** WHAT IS EXPECTED **
Only the lines from the one containing "Task: Open the ID column filter icon" to the end of the records should be given again, word for word and in full.
───── MATERIALS PROVIDED ─────
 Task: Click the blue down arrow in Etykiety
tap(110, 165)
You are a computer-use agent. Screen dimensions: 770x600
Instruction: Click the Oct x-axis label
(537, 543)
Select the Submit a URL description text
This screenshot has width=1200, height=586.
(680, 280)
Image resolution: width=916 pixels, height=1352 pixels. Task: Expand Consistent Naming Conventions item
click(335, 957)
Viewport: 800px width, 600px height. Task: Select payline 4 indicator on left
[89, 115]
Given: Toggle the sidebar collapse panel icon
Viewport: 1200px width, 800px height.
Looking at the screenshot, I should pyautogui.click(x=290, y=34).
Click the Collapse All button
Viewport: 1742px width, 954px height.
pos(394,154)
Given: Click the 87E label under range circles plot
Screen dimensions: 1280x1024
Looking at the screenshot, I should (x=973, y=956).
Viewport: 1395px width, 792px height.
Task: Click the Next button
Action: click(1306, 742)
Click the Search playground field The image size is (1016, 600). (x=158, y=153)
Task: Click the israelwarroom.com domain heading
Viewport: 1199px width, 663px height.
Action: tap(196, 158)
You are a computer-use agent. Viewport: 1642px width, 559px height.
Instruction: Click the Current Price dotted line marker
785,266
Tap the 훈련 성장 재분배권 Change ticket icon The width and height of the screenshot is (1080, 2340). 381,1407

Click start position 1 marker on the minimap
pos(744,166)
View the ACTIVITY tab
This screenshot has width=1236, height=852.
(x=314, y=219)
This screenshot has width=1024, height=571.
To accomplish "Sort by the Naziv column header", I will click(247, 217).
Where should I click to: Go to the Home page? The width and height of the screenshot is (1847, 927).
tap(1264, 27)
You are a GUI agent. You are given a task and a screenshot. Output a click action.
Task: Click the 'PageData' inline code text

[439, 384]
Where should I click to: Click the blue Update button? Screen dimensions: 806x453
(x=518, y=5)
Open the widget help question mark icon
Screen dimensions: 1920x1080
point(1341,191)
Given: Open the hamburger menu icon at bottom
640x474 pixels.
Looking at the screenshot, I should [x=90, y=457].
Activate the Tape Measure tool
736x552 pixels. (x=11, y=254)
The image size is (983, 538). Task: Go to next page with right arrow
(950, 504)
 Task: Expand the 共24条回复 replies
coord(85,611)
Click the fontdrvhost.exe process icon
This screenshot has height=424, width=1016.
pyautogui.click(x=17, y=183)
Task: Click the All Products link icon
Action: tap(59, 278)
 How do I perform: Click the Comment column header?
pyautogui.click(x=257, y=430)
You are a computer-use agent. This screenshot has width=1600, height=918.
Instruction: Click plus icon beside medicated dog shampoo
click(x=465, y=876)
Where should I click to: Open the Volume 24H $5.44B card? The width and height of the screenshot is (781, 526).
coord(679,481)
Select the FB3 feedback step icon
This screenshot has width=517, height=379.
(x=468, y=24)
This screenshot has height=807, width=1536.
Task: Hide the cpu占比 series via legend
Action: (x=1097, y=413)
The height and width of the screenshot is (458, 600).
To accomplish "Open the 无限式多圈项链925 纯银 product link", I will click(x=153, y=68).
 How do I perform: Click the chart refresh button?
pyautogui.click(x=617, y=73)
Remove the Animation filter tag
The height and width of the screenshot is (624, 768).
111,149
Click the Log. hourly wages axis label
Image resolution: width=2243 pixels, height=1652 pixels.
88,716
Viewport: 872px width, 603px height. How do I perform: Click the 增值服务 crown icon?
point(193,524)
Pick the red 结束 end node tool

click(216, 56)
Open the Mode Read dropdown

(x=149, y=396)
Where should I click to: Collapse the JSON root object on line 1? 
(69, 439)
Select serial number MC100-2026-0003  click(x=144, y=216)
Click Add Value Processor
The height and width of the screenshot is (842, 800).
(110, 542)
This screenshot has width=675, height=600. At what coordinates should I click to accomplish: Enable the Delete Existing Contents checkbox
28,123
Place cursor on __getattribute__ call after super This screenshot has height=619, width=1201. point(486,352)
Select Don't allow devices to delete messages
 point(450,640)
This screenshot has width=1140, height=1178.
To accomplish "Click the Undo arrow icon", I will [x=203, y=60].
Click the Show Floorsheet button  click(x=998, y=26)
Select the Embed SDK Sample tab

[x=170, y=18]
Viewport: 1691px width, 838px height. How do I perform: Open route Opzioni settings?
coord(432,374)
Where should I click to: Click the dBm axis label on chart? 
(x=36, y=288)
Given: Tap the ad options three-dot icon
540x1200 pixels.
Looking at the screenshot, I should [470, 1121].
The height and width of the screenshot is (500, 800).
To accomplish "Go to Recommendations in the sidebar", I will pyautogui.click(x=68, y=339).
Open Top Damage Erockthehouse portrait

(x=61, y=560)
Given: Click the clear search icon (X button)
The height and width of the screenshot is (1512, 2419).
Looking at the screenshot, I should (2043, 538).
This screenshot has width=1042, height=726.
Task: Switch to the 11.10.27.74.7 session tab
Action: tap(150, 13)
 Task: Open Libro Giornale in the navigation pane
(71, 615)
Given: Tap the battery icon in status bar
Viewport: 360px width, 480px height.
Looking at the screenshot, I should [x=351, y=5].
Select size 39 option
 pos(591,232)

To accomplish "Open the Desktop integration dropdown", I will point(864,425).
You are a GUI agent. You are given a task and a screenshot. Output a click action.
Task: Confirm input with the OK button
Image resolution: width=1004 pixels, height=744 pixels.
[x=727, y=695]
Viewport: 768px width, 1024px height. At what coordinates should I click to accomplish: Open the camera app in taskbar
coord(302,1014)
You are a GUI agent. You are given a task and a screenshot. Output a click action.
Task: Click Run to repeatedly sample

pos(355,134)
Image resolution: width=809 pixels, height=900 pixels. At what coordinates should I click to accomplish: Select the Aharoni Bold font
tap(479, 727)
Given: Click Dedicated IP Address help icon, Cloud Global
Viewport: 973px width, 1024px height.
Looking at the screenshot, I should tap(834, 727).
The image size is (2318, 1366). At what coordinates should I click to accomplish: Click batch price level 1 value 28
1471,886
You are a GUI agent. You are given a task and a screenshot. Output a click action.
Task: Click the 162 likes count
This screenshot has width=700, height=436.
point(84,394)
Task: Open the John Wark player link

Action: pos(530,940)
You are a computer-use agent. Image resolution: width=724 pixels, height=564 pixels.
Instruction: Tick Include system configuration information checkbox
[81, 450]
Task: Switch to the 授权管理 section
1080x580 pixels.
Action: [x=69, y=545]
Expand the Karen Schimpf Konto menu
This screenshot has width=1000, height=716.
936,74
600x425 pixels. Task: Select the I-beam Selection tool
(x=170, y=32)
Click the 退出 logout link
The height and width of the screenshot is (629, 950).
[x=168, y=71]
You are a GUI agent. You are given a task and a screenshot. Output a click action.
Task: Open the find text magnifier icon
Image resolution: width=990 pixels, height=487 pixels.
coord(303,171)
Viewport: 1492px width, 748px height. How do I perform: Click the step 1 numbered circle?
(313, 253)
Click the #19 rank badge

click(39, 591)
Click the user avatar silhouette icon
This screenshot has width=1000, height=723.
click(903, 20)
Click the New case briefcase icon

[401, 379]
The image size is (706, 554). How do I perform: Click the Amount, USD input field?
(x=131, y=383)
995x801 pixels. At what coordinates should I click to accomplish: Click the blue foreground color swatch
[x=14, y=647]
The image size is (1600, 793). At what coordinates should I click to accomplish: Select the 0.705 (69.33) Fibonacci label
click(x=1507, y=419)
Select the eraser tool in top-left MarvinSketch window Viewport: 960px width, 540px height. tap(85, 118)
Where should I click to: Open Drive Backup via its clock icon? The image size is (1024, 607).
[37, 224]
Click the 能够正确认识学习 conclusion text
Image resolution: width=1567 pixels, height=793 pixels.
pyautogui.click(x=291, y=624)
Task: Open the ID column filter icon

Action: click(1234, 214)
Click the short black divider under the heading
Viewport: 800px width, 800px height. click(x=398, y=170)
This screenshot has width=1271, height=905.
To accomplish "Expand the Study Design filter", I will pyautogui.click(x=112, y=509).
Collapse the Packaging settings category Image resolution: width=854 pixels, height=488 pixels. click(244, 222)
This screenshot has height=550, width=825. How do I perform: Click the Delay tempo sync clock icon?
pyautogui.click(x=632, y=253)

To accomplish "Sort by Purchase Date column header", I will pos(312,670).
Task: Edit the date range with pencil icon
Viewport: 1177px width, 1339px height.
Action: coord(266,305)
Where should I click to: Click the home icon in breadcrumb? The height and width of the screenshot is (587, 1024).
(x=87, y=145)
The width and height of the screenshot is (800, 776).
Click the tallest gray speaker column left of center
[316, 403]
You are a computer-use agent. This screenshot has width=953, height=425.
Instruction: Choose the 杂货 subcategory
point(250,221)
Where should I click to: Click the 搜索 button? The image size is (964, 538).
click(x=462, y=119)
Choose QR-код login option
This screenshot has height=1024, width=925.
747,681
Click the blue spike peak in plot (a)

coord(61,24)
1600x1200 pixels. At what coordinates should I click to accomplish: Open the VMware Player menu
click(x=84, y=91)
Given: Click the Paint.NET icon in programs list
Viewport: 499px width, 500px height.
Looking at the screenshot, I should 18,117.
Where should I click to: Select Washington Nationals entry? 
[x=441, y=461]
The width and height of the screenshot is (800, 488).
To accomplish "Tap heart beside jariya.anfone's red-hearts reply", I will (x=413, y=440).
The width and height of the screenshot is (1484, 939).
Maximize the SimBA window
─────
** EXERCISE ANSWER **
Task: Open the ID column filter icon

Action: click(1234, 214)
Click the short black divider under the heading
Viewport: 800px width, 800px height. click(x=398, y=170)
This screenshot has width=1271, height=905.
To accomplish "Expand the Study Design filter", I will pyautogui.click(x=112, y=509).
Collapse the Packaging settings category Image resolution: width=854 pixels, height=488 pixels. click(244, 222)
This screenshot has height=550, width=825. How do I perform: Click the Delay tempo sync clock icon?
pyautogui.click(x=632, y=253)

To accomplish "Sort by Purchase Date column header", I will pos(312,670).
Task: Edit the date range with pencil icon
Viewport: 1177px width, 1339px height.
Action: coord(266,305)
Where should I click to: Click the home icon in breadcrumb? The height and width of the screenshot is (587, 1024).
(x=87, y=145)
The width and height of the screenshot is (800, 776).
Click the tallest gray speaker column left of center
[316, 403]
You are a computer-use agent. This screenshot has width=953, height=425.
Instruction: Choose the 杂货 subcategory
point(250,221)
Where should I click to: Click the 搜索 button? The image size is (964, 538).
click(x=462, y=119)
Choose QR-код login option
This screenshot has height=1024, width=925.
747,681
Click the blue spike peak in plot (a)

coord(61,24)
1600x1200 pixels. At what coordinates should I click to accomplish: Open the VMware Player menu
click(x=84, y=91)
Given: Click the Paint.NET icon in programs list
Viewport: 499px width, 500px height.
Looking at the screenshot, I should 18,117.
Where should I click to: Select Washington Nationals entry? 
[x=441, y=461]
The width and height of the screenshot is (800, 488).
To accomplish "Tap heart beside jariya.anfone's red-hearts reply", I will (x=413, y=440).
The width and height of the screenshot is (1484, 939).
Maximize the SimBA window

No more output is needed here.